▶ **Exercise**
Reproduce each of the following entries word for word.

──────────────────────────────

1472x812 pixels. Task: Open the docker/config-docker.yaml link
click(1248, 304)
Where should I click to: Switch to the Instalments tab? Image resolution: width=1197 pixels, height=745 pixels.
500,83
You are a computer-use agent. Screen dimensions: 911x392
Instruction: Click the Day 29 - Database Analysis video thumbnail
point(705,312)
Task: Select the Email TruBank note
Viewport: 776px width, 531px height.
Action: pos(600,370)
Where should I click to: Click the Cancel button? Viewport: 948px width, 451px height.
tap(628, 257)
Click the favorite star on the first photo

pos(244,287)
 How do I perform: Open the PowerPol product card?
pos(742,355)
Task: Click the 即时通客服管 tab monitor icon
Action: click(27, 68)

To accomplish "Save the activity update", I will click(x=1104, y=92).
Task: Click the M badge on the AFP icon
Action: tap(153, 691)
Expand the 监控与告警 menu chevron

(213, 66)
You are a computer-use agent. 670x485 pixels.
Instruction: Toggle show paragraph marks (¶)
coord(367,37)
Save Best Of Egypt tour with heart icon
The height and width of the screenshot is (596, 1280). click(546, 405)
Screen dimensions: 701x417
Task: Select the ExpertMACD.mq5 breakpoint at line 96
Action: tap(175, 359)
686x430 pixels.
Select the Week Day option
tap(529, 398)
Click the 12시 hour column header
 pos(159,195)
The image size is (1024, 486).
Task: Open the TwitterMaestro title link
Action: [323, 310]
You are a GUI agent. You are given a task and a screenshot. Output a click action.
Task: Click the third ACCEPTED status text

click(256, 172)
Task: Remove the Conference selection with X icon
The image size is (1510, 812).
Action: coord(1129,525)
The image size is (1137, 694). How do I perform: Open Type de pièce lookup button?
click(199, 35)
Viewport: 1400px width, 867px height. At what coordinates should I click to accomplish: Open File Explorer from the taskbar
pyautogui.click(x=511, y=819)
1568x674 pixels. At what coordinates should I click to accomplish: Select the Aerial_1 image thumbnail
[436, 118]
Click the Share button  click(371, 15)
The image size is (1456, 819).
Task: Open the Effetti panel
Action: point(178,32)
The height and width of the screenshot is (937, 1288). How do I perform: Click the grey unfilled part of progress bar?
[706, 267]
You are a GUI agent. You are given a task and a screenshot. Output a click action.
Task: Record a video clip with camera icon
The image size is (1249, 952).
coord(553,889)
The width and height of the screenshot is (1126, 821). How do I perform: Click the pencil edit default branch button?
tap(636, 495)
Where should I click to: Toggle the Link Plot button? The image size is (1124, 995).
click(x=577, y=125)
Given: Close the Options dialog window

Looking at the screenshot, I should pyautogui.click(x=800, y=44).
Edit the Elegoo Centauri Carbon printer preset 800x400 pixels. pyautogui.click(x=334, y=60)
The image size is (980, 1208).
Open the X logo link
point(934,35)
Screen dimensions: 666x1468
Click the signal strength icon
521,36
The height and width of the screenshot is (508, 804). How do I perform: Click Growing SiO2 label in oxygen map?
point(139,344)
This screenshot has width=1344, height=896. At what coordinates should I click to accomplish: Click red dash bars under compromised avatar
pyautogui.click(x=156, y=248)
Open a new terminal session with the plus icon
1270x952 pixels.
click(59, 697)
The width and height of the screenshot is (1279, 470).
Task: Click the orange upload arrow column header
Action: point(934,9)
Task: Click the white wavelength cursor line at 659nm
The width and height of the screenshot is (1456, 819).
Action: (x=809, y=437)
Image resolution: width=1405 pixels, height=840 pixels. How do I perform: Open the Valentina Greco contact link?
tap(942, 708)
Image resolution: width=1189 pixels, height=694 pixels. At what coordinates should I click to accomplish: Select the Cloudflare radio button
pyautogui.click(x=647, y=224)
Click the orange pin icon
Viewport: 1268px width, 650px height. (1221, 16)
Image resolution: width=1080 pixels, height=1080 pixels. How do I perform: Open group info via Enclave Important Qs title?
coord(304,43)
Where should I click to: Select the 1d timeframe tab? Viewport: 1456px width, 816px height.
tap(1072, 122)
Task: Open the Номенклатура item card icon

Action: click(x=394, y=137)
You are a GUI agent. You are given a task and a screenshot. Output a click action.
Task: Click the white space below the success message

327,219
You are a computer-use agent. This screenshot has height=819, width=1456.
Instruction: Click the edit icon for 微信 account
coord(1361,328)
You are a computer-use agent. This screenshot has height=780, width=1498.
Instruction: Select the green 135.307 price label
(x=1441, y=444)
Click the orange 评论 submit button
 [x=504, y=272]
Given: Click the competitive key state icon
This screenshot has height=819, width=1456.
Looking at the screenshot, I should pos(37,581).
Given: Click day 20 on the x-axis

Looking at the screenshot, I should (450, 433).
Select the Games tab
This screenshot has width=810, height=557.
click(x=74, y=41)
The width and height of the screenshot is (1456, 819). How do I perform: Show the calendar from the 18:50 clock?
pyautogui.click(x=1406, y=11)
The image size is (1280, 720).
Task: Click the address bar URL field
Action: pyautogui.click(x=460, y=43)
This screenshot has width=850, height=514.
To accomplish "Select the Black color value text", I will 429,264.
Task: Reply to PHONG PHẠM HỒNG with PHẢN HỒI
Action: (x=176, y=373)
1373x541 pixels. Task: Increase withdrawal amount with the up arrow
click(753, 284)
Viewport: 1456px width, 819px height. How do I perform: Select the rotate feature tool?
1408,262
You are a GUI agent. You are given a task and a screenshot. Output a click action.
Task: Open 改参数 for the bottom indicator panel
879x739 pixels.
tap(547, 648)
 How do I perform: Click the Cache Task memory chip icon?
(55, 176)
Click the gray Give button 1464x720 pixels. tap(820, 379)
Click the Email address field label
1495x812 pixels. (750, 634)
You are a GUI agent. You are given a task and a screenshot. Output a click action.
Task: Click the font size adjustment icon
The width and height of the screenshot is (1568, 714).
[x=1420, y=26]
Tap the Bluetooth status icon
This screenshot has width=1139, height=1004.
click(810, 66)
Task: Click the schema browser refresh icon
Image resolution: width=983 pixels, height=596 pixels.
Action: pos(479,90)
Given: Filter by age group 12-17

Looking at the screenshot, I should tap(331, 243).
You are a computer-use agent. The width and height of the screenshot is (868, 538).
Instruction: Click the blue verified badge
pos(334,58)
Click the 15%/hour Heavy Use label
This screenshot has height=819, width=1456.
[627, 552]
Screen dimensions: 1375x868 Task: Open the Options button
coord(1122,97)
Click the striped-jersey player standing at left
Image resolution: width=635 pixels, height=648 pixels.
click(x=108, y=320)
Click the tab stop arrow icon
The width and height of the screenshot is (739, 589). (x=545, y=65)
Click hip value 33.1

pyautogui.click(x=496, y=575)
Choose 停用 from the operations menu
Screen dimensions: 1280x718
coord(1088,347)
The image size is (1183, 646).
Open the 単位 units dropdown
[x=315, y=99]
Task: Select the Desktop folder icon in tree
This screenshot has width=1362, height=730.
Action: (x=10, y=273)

──────────────────────────────

▶ **Exercise answer**
1472x812 pixels. Task: Open the docker/config-docker.yaml link
click(1248, 304)
Where should I click to: Switch to the Instalments tab? Image resolution: width=1197 pixels, height=745 pixels.
500,83
You are a computer-use agent. Screen dimensions: 911x392
Instruction: Click the Day 29 - Database Analysis video thumbnail
point(705,312)
Task: Select the Email TruBank note
Viewport: 776px width, 531px height.
Action: pos(600,370)
Where should I click to: Click the Cancel button? Viewport: 948px width, 451px height.
tap(628, 257)
Click the favorite star on the first photo

pos(244,287)
 How do I perform: Open the PowerPol product card?
pos(742,355)
Task: Click the 即时通客服管 tab monitor icon
Action: click(27, 68)

To accomplish "Save the activity update", I will click(x=1104, y=92).
Task: Click the M badge on the AFP icon
Action: tap(153, 691)
Expand the 监控与告警 menu chevron

(213, 66)
You are a computer-use agent. 670x485 pixels.
Instruction: Toggle show paragraph marks (¶)
coord(367,37)
Save Best Of Egypt tour with heart icon
The height and width of the screenshot is (596, 1280). click(546, 405)
Screen dimensions: 701x417
Task: Select the ExpertMACD.mq5 breakpoint at line 96
Action: tap(175, 359)
686x430 pixels.
Select the Week Day option
tap(529, 398)
Click the 12시 hour column header
 pos(159,195)
The image size is (1024, 486).
Task: Open the TwitterMaestro title link
Action: [323, 310]
You are a GUI agent. You are given a task and a screenshot. Output a click action.
Task: Click the third ACCEPTED status text

click(256, 172)
Task: Remove the Conference selection with X icon
The image size is (1510, 812).
Action: coord(1129,525)
The image size is (1137, 694). How do I perform: Open Type de pièce lookup button?
click(199, 35)
Viewport: 1400px width, 867px height. At what coordinates should I click to accomplish: Open File Explorer from the taskbar
pyautogui.click(x=511, y=819)
1568x674 pixels. At what coordinates should I click to accomplish: Select the Aerial_1 image thumbnail
[436, 118]
Click the Share button  click(371, 15)
The image size is (1456, 819).
Task: Open the Effetti panel
Action: point(178,32)
The height and width of the screenshot is (937, 1288). How do I perform: Click the grey unfilled part of progress bar?
[706, 267]
You are a GUI agent. You are given a task and a screenshot. Output a click action.
Task: Record a video clip with camera icon
The image size is (1249, 952).
coord(553,889)
The width and height of the screenshot is (1126, 821). How do I perform: Click the pencil edit default branch button?
tap(636, 495)
Where should I click to: Toggle the Link Plot button? The image size is (1124, 995).
click(x=577, y=125)
Given: Close the Options dialog window

Looking at the screenshot, I should pyautogui.click(x=800, y=44).
Edit the Elegoo Centauri Carbon printer preset 800x400 pixels. pyautogui.click(x=334, y=60)
The image size is (980, 1208).
Open the X logo link
point(934,35)
Screen dimensions: 666x1468
Click the signal strength icon
521,36
The height and width of the screenshot is (508, 804). How do I perform: Click Growing SiO2 label in oxygen map?
point(139,344)
This screenshot has width=1344, height=896. At what coordinates should I click to accomplish: Click red dash bars under compromised avatar
pyautogui.click(x=156, y=248)
Open a new terminal session with the plus icon
1270x952 pixels.
click(59, 697)
The width and height of the screenshot is (1279, 470).
Task: Click the orange upload arrow column header
Action: point(934,9)
Task: Click the white wavelength cursor line at 659nm
The width and height of the screenshot is (1456, 819).
Action: (x=809, y=437)
Image resolution: width=1405 pixels, height=840 pixels. How do I perform: Open the Valentina Greco contact link?
tap(942, 708)
Image resolution: width=1189 pixels, height=694 pixels. At what coordinates should I click to accomplish: Select the Cloudflare radio button
pyautogui.click(x=647, y=224)
Click the orange pin icon
Viewport: 1268px width, 650px height. (1221, 16)
Image resolution: width=1080 pixels, height=1080 pixels. How do I perform: Open group info via Enclave Important Qs title?
coord(304,43)
Where should I click to: Select the 1d timeframe tab? Viewport: 1456px width, 816px height.
tap(1072, 122)
Task: Open the Номенклатура item card icon

Action: click(x=394, y=137)
You are a GUI agent. You are given a task and a screenshot. Output a click action.
Task: Click the white space below the success message

327,219
You are a computer-use agent. This screenshot has height=819, width=1456.
Instruction: Click the edit icon for 微信 account
coord(1361,328)
You are a computer-use agent. This screenshot has height=780, width=1498.
Instruction: Select the green 135.307 price label
(x=1441, y=444)
Click the orange 评论 submit button
 [x=504, y=272]
Given: Click the competitive key state icon
This screenshot has height=819, width=1456.
Looking at the screenshot, I should pos(37,581).
Given: Click day 20 on the x-axis

Looking at the screenshot, I should (450, 433).
Select the Games tab
This screenshot has width=810, height=557.
click(x=74, y=41)
The width and height of the screenshot is (1456, 819). How do I perform: Show the calendar from the 18:50 clock?
pyautogui.click(x=1406, y=11)
The image size is (1280, 720).
Task: Click the address bar URL field
Action: pyautogui.click(x=460, y=43)
This screenshot has width=850, height=514.
To accomplish "Select the Black color value text", I will 429,264.
Task: Reply to PHONG PHẠM HỒNG with PHẢN HỒI
Action: (x=176, y=373)
1373x541 pixels. Task: Increase withdrawal amount with the up arrow
click(753, 284)
Viewport: 1456px width, 819px height. How do I perform: Select the rotate feature tool?
1408,262
You are a GUI agent. You are given a task and a screenshot. Output a click action.
Task: Open 改参数 for the bottom indicator panel
879x739 pixels.
tap(547, 648)
 How do I perform: Click the Cache Task memory chip icon?
(55, 176)
Click the gray Give button 1464x720 pixels. tap(820, 379)
Click the Email address field label
1495x812 pixels. (750, 634)
You are a GUI agent. You are given a task and a screenshot. Output a click action.
Task: Click the font size adjustment icon
The width and height of the screenshot is (1568, 714).
[x=1420, y=26]
Tap the Bluetooth status icon
This screenshot has width=1139, height=1004.
click(810, 66)
Task: Click the schema browser refresh icon
Image resolution: width=983 pixels, height=596 pixels.
Action: pos(479,90)
Given: Filter by age group 12-17

Looking at the screenshot, I should tap(331, 243).
You are a computer-use agent. The width and height of the screenshot is (868, 538).
Instruction: Click the blue verified badge
pos(334,58)
Click the 15%/hour Heavy Use label
This screenshot has height=819, width=1456.
[627, 552]
Screen dimensions: 1375x868 Task: Open the Options button
coord(1122,97)
Click the striped-jersey player standing at left
Image resolution: width=635 pixels, height=648 pixels.
click(x=108, y=320)
Click the tab stop arrow icon
The width and height of the screenshot is (739, 589). (x=545, y=65)
Click hip value 33.1

pyautogui.click(x=496, y=575)
Choose 停用 from the operations menu
Screen dimensions: 1280x718
coord(1088,347)
The image size is (1183, 646).
Open the 単位 units dropdown
[x=315, y=99]
Task: Select the Desktop folder icon in tree
This screenshot has width=1362, height=730.
Action: (x=10, y=273)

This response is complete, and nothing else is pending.